It seems the African-American community has been asked to shoulder more than just the closing of schools and the loss of successful programs. According to Michael Bobby (he's CCSD's chief financial officer who makes over $150,000 a year, plus perks) the small class sizes in some of our most at-risk schools will also be a thing of the past next year. Parents can expect at least 28 (possibly 32) kids per class in the elementary and middle school levels. The way they play with the numbers, the figure could be even higher than that.

One of the best things going for some of these neighborhood schools has been their small class sizes. Now they are being closed because their enrollments don't match their size. OK, the communities bit the bullet and eventually accepted that cuts could be made in overhead and administration by closing smaller schools. Now we're learning the class sizes will be greatly enlarged at the new schools their children will be bussed to next year. If that's not enough, CCSD is planning to put the overflow in leased trailers on these newly combined campuses. Of course their old schools will be shuttered and allowed to deteriorate.

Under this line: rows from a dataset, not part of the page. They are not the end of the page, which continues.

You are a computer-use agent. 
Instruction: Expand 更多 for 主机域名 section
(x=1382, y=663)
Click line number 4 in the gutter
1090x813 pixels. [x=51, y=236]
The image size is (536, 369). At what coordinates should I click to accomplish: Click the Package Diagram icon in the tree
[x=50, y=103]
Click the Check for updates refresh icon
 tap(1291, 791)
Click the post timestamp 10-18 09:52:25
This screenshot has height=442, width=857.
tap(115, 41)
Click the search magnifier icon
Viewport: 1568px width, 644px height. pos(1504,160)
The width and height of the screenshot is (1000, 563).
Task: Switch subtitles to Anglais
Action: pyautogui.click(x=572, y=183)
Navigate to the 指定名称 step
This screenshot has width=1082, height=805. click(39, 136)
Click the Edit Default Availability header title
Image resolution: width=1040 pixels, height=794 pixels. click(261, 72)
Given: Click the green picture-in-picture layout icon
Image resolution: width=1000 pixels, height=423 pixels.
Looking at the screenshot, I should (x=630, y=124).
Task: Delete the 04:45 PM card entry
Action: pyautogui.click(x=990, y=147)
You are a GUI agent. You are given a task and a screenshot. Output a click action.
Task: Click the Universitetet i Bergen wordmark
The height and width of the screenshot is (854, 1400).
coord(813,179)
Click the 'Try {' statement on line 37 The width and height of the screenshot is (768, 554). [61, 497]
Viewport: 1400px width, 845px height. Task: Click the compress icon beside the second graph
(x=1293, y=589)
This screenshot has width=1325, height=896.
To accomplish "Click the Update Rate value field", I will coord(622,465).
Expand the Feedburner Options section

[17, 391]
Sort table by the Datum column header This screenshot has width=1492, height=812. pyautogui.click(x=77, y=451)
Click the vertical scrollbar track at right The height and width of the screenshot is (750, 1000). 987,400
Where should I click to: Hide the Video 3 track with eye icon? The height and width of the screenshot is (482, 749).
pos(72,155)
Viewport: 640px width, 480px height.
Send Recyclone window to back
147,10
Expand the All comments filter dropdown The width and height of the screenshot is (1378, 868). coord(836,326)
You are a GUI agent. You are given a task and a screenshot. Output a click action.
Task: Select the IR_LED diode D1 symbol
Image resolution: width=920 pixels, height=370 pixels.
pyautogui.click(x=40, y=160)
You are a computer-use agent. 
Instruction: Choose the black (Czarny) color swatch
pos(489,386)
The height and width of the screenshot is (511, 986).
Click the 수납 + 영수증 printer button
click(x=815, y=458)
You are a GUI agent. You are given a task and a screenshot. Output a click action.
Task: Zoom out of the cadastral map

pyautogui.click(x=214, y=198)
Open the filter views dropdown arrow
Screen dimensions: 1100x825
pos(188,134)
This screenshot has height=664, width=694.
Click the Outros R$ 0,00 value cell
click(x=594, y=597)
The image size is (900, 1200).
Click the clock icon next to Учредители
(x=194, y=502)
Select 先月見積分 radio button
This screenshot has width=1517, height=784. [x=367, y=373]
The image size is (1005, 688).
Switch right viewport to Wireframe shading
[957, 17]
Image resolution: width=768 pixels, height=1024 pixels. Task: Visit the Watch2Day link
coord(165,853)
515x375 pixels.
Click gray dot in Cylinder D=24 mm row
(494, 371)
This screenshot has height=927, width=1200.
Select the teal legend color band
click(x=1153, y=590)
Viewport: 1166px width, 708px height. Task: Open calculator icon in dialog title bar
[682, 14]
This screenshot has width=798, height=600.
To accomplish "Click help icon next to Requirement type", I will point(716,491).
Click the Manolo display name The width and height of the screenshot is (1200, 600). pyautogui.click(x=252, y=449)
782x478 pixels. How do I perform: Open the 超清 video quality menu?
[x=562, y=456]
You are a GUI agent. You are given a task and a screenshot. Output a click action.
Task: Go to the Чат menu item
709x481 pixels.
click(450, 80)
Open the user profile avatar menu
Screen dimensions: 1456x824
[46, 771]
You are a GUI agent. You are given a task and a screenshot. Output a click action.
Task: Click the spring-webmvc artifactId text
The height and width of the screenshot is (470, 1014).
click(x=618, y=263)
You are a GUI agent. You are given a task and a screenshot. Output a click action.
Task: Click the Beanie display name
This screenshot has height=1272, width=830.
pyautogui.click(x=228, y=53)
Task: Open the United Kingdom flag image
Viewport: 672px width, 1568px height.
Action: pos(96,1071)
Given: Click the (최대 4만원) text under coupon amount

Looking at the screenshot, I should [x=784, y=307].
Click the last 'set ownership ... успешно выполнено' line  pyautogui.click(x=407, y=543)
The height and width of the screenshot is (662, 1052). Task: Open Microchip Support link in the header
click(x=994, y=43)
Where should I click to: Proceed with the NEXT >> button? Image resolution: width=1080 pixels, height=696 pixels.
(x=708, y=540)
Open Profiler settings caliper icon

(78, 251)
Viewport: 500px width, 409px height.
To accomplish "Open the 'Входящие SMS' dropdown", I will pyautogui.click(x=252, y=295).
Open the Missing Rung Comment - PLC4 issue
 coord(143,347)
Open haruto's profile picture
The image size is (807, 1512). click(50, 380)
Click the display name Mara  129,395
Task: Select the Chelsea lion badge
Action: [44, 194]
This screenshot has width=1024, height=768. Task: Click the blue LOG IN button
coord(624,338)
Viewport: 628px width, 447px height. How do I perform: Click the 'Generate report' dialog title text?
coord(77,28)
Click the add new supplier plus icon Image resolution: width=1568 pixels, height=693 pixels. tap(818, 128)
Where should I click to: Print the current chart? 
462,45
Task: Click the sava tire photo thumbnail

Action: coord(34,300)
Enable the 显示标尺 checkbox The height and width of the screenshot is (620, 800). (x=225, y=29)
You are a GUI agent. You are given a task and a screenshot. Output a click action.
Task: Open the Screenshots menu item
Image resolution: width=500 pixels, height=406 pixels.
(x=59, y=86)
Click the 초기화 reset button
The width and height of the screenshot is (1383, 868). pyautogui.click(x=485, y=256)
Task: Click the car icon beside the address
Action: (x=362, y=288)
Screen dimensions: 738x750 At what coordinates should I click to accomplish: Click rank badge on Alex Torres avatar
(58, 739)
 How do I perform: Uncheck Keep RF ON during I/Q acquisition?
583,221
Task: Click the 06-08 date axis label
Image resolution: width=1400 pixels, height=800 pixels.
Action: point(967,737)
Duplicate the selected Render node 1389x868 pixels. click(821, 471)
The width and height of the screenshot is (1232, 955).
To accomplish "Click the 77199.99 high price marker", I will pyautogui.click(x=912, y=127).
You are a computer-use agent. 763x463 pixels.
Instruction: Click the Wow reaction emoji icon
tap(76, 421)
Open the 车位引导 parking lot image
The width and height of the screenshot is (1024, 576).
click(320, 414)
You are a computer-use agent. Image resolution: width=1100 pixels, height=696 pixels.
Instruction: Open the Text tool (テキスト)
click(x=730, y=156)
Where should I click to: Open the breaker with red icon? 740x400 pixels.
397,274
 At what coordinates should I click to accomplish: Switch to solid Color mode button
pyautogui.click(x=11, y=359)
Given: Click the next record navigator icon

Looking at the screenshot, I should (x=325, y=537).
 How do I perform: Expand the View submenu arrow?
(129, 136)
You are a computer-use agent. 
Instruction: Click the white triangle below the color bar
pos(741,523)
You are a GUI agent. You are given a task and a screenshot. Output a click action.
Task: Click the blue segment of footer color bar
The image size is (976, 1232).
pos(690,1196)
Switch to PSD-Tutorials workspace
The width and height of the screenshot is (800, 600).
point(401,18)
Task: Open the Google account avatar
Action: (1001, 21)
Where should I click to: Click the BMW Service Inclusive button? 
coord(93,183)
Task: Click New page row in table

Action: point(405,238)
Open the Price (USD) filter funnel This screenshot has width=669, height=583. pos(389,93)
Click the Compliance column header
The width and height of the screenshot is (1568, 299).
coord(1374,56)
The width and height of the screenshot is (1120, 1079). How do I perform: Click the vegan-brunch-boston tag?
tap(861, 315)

It now seems after CCSD creates so many overcrowded classrooms on campuses packed with trailers, they will unveil their newest 5 year master plan for hundreds of millions in new construction which will require a public referendum. How evil can they get? It will be as if Bill Lewis and the build-new-at-any-cost crowd intend to hold these children hostage. CCSD, the superintendent and the board will then tell the parents their children will be set free only if they vote for a new bond issue and higher taxes. Of course the words on the ransom note will be different, but the intent will be the same.

How much more will these communities take in the name of cutting costs? Closed schools, good programs lost and larger classes? Where are the cuts in the administration?

During the budget hearings it's being told ever so indirectly that more cuts are coming to schools that mostly serve rural communities and minorities. Despite the endless promises being made, as before, very few will ever be made whole even when the economy bounces back. Just like it's always been.

Who will ask the superintendent to show how any of this is fair, equitable or makes sense? Like playing the numbers on the real value of scholarships, there's never going to be any transparency from this crowd.